- **WRITTEN INSTRUCTION**:
Reproduce verbatim the stretch of the records from the line containing "Close the FLEXIcontent" through the last line of the records, and output nothing else.

# # # #

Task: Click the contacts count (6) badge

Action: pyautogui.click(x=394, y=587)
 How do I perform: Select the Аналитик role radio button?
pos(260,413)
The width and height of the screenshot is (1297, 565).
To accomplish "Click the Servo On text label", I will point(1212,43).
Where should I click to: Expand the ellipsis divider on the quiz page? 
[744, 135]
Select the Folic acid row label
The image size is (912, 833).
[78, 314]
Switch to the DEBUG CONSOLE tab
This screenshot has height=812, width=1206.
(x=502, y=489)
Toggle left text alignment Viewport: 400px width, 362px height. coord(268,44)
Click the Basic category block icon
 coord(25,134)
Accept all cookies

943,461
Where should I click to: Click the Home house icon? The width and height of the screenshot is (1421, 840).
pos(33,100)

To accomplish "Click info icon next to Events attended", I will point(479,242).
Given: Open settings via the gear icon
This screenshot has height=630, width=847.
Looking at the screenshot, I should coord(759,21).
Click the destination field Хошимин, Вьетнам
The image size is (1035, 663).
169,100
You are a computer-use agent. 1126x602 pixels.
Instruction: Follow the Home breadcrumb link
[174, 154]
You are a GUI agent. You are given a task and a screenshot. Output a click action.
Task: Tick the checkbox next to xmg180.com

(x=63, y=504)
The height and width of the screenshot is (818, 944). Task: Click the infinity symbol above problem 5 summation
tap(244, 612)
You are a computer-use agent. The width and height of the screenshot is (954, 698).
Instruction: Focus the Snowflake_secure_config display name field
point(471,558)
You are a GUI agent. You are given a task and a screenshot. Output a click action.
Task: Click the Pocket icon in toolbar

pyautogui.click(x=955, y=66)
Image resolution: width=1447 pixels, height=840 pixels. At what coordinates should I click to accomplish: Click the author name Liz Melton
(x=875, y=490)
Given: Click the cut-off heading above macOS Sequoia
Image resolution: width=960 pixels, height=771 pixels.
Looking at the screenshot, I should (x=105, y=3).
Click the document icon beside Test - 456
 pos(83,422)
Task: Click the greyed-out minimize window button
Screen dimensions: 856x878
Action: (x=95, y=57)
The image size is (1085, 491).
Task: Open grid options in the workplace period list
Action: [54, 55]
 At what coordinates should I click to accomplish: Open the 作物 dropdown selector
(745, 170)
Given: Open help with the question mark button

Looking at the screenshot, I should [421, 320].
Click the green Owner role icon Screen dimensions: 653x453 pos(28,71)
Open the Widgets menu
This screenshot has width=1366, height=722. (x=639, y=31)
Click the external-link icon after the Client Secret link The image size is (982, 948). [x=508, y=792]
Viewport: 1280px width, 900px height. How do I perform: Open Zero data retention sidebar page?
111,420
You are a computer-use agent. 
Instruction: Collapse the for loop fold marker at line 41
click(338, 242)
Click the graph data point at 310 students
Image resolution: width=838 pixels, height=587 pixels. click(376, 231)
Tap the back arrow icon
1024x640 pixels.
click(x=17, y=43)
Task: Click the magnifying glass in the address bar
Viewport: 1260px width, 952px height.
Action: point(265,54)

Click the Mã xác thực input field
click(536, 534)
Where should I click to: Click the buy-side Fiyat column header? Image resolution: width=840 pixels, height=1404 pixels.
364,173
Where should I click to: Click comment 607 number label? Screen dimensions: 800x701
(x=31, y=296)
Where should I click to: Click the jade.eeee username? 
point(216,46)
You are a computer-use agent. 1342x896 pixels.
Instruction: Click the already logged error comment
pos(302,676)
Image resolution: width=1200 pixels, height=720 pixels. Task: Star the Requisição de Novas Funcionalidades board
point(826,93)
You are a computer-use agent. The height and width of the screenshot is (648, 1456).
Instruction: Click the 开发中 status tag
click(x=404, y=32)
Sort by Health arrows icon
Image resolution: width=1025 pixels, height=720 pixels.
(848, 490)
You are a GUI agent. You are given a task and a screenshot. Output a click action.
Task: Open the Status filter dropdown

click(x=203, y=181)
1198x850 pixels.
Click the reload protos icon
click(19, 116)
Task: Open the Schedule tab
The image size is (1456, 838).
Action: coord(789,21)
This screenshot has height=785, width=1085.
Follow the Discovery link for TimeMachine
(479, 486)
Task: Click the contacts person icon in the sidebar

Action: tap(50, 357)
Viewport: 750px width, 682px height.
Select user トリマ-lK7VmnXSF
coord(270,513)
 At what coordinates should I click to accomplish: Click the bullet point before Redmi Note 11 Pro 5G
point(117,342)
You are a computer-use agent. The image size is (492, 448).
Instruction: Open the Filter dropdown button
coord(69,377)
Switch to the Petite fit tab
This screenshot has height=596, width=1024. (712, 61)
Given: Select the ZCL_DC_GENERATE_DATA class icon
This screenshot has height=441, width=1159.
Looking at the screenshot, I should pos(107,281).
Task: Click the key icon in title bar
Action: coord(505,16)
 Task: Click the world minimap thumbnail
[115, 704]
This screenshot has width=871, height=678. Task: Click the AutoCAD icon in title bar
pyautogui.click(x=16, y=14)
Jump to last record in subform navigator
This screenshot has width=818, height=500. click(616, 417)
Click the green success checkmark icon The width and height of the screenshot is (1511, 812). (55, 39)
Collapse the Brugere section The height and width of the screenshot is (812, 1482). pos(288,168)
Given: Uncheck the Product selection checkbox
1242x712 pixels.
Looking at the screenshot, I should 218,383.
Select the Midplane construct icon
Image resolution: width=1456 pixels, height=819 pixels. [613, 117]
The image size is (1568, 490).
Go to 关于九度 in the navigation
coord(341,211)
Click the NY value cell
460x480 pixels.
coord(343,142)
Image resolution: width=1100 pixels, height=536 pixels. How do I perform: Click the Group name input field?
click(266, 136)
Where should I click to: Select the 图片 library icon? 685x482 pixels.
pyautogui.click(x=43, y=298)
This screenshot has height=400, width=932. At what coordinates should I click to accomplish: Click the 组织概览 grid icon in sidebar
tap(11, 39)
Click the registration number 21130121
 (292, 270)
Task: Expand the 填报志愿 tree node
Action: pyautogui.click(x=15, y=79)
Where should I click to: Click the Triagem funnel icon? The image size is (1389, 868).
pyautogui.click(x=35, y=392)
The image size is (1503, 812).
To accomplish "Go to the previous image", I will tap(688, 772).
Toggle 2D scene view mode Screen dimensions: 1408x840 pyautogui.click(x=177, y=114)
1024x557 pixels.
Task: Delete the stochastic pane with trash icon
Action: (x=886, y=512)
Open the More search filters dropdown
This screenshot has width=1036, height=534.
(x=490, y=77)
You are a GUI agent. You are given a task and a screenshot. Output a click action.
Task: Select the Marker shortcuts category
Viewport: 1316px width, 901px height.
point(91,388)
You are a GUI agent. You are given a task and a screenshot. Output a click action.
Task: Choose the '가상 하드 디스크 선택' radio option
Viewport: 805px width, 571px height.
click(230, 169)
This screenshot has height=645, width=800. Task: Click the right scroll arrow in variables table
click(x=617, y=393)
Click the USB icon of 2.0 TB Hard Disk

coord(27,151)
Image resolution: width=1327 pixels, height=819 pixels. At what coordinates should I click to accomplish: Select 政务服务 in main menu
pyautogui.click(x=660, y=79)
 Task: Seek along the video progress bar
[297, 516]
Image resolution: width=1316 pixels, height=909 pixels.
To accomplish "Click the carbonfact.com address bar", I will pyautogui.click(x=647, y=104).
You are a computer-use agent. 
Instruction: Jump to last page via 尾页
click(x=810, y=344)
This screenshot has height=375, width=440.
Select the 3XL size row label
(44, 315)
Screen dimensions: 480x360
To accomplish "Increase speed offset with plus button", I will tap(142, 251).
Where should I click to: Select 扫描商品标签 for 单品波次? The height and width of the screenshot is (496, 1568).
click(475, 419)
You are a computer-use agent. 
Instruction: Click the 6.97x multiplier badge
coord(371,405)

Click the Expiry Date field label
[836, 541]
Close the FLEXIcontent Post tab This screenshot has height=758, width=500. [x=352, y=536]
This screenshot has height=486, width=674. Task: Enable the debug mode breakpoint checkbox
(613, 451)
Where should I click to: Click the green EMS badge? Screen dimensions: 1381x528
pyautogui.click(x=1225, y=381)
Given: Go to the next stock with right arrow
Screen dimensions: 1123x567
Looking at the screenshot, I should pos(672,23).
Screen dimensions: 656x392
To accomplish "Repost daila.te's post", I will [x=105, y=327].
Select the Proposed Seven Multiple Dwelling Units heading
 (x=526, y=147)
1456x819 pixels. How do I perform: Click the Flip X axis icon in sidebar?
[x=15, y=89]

# # # #

- **FINISHED ANSWER**:
Close the FLEXIcontent Post tab This screenshot has height=758, width=500. [x=352, y=536]
This screenshot has height=486, width=674. Task: Enable the debug mode breakpoint checkbox
(613, 451)
Where should I click to: Click the green EMS badge? Screen dimensions: 1381x528
pyautogui.click(x=1225, y=381)
Given: Go to the next stock with right arrow
Screen dimensions: 1123x567
Looking at the screenshot, I should pos(672,23).
Screen dimensions: 656x392
To accomplish "Repost daila.te's post", I will [x=105, y=327].
Select the Proposed Seven Multiple Dwelling Units heading
 (x=526, y=147)
1456x819 pixels. How do I perform: Click the Flip X axis icon in sidebar?
[x=15, y=89]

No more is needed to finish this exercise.